_Text excerpt_
——————————

Exploring Shell Launch Scripts on Managed Workflows for Apache Airflow (MWAA) and mwaa-local-runner
Published Apr 17, 2023
Reading time 9 minutes
Managed Workflows for Apache Airflow (MWAA) recently launched a new feature that a lot of folk had been asking for, which was the ability to add additional libraries, binaries, or environment variables when launching Airflow workers. If you missed the announcement, Amazon MWAA now supports Shell Launch Scripts, this new capability allows you to easily do this by creating a script and then configuring your MWAA environments to use that script during the start-up phase. The MWAA documentation has been updated to show you how you can use this, and you can read about that in the page, Using a startup script with Amazon MWAA. This is essential reference material for understanding more about what you can do with this new feature.
In this post, I wanted to share how you can use this and also how you can use mwaa-local-runner to validate/test your startup scripts. The latest versions of mwaa-local-runner (2.4.3 and 2.5.1) have been updated to support this.
I assume that you have already got mwaa-local-runner up and running, so if you have not, it is the perfect time to do that now ;-).
The need for startup scripts
Before we update out environment, we can take a quick look at an example which will show you how this works. Imagine that you have some standard environment variables you need to set when your tasks are running. This is a common requirement, and so in this example let’s say we need to access a new environment variable (called BUILD_ON_OPEN_SOURCE=“awesome!"). Will will create a simple DAG that will print out this new environment variable, and see what output we get. What about if we had some java code we wanted to run and we needed a specific Java version. We will have another DAG that will output the details of the Java version, and then look to install the latest version of Amazon Corretto.
This is our sample DAG.
from datetime import datetime
from airflow import DAG
from airflow.operators.bash_operator import BashOperator
from airflow.operators.python_operator import PythonOperator
import os
def print_hello():
print(os.environ['BUILD_ON_OPEN_SOURCE'])
return 'os.environ["BUILD_ON_OPEN_SOURCE"]'
dag = DAG('startup_script_demo', description='Showing Startup Scripts', schedule_interval=None, start_date=datetime(2017, 3, 20), catchup=False)
java_env = BashOperator(
task_id="java_env",
bash_command="java --version",
dag=dag)
env_variable = PythonOperator(
task_id='env_variable',
python_callable=print_hello,
dag=dag)
java_env >> env_variable
When we upload this DAG and execute it, we get the following output.

——————————

Continue the post on MWAA shell launch scripts, picking up right after its last sentence.

——————————

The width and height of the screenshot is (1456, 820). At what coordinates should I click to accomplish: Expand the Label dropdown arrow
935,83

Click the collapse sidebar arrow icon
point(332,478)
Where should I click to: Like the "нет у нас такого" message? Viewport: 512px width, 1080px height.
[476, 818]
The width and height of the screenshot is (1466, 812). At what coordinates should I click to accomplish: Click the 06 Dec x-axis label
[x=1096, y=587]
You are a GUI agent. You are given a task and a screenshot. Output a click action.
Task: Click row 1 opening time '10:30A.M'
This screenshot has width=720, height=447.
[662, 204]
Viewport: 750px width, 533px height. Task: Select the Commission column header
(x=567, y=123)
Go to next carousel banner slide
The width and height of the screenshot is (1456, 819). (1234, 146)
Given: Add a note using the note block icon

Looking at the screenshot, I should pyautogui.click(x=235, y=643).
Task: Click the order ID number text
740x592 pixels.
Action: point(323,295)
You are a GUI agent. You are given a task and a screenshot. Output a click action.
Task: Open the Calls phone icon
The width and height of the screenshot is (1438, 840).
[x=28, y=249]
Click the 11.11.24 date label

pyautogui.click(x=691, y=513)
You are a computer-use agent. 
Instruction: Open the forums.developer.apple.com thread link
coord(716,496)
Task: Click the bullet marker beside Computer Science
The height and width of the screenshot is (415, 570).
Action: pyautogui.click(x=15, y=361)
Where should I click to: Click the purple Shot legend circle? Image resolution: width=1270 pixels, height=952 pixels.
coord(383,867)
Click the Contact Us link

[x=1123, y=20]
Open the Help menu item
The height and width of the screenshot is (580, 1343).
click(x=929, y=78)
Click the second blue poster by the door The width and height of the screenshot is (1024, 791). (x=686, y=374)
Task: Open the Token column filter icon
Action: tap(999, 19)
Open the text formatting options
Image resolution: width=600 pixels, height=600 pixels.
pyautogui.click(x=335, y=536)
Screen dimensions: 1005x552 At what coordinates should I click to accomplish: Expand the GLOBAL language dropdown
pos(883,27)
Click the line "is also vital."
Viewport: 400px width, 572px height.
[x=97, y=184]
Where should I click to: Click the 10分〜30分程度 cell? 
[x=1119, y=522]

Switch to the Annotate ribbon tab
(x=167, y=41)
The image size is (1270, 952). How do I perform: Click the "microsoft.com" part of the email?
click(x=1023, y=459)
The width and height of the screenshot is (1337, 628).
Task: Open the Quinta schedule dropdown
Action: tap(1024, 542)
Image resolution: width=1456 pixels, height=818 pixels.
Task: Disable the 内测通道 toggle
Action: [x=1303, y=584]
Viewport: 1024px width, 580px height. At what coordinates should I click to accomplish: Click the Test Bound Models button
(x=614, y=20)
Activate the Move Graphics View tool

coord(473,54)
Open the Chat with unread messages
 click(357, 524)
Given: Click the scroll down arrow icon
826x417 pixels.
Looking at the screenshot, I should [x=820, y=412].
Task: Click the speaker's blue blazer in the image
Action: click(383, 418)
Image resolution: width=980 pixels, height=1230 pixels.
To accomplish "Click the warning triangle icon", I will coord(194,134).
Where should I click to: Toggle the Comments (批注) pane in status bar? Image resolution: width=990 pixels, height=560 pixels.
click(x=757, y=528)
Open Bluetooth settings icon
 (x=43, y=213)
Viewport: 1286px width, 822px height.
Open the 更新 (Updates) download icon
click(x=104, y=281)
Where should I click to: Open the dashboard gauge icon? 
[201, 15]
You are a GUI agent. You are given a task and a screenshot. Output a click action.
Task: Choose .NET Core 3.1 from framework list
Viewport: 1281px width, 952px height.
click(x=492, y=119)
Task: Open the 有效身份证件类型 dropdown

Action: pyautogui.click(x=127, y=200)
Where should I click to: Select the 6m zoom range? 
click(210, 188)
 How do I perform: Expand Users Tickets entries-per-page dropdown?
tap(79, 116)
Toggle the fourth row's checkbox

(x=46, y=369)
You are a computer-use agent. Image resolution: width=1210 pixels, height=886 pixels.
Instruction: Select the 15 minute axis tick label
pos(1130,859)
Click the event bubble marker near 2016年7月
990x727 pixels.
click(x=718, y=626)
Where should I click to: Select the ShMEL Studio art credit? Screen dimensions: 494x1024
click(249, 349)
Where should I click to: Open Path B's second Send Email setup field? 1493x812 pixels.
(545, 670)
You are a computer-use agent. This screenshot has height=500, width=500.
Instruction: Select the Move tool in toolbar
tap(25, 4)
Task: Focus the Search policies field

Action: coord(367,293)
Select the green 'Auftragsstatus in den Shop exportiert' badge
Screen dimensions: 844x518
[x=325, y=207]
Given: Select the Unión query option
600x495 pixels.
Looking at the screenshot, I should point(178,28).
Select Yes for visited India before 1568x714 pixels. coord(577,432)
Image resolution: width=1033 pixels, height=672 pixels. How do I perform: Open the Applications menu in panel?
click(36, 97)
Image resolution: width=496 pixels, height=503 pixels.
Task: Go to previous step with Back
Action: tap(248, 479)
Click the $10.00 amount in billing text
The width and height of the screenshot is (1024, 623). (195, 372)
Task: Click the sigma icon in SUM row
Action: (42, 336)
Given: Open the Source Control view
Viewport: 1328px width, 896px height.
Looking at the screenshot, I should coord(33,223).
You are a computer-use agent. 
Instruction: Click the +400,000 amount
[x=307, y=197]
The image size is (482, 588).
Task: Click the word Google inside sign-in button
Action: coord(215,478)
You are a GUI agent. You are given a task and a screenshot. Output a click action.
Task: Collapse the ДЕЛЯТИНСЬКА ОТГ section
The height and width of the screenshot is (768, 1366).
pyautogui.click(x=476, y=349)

——————————

_Written response_
For the Python environment variables we see
File "/usr/local/airflow/dags/simple-dag.py", line 9, in print_hello
print(os.environ['BUILD_ON_OPEN_SOURCE'])
File "/usr/lib/python3.10/os.py", line 680, in __getitem__
raise KeyError(key) from None
KeyError: 'BUILD_ON_OPEN_SOURCE'
[2023-04-14, 13:13:04 UTC] {{taskinstance.py:1401}} INFO - Marking task as FAILED.
and for the Java task
[2023-04-14, 13:12:29 UTC] {{subprocess.py:75}} INFO - Running command: ['/usr/bin/bash', '-c', 'java --version']
[2023-04-14, 13:12:29 UTC] {{subprocess.py:86}} INFO - Output:
[2023-04-14, 13:12:29 UTC] {{subprocess.py:93}} INFO - Unrecognized option: --version
[2023-04-14, 13:12:29 UTC] {{subprocess.py:93}} INFO - Error: Could not create the Java Virtual Machine.
[2023-04-14, 13:12:29 UTC] {{subprocess.py:93}} INFO - Error: A fatal exception has occurred. Program will exit.
[2023-04-14, 13:12:29 UTC] {{subprocess.py:97}} INFO - Command exited with return code 1
[2023-04-14, 13:12:29 UTC] {{taskinstance.py:1851}} ERROR - Task failed with exception
Traceback (most recent call last):
File "/usr/local/airflow/.local/lib/python3.10/site-packages/airflow/operators/bash.py", line 196, in execute
raise AirflowException(
airflow.exceptions.AirflowException: Bash command failed. The command returned a non-zero exit code 1.
As we can see, the tasks fail. We will use startup scripts to help address both issues. Before we do that though, I will show you how you create that script.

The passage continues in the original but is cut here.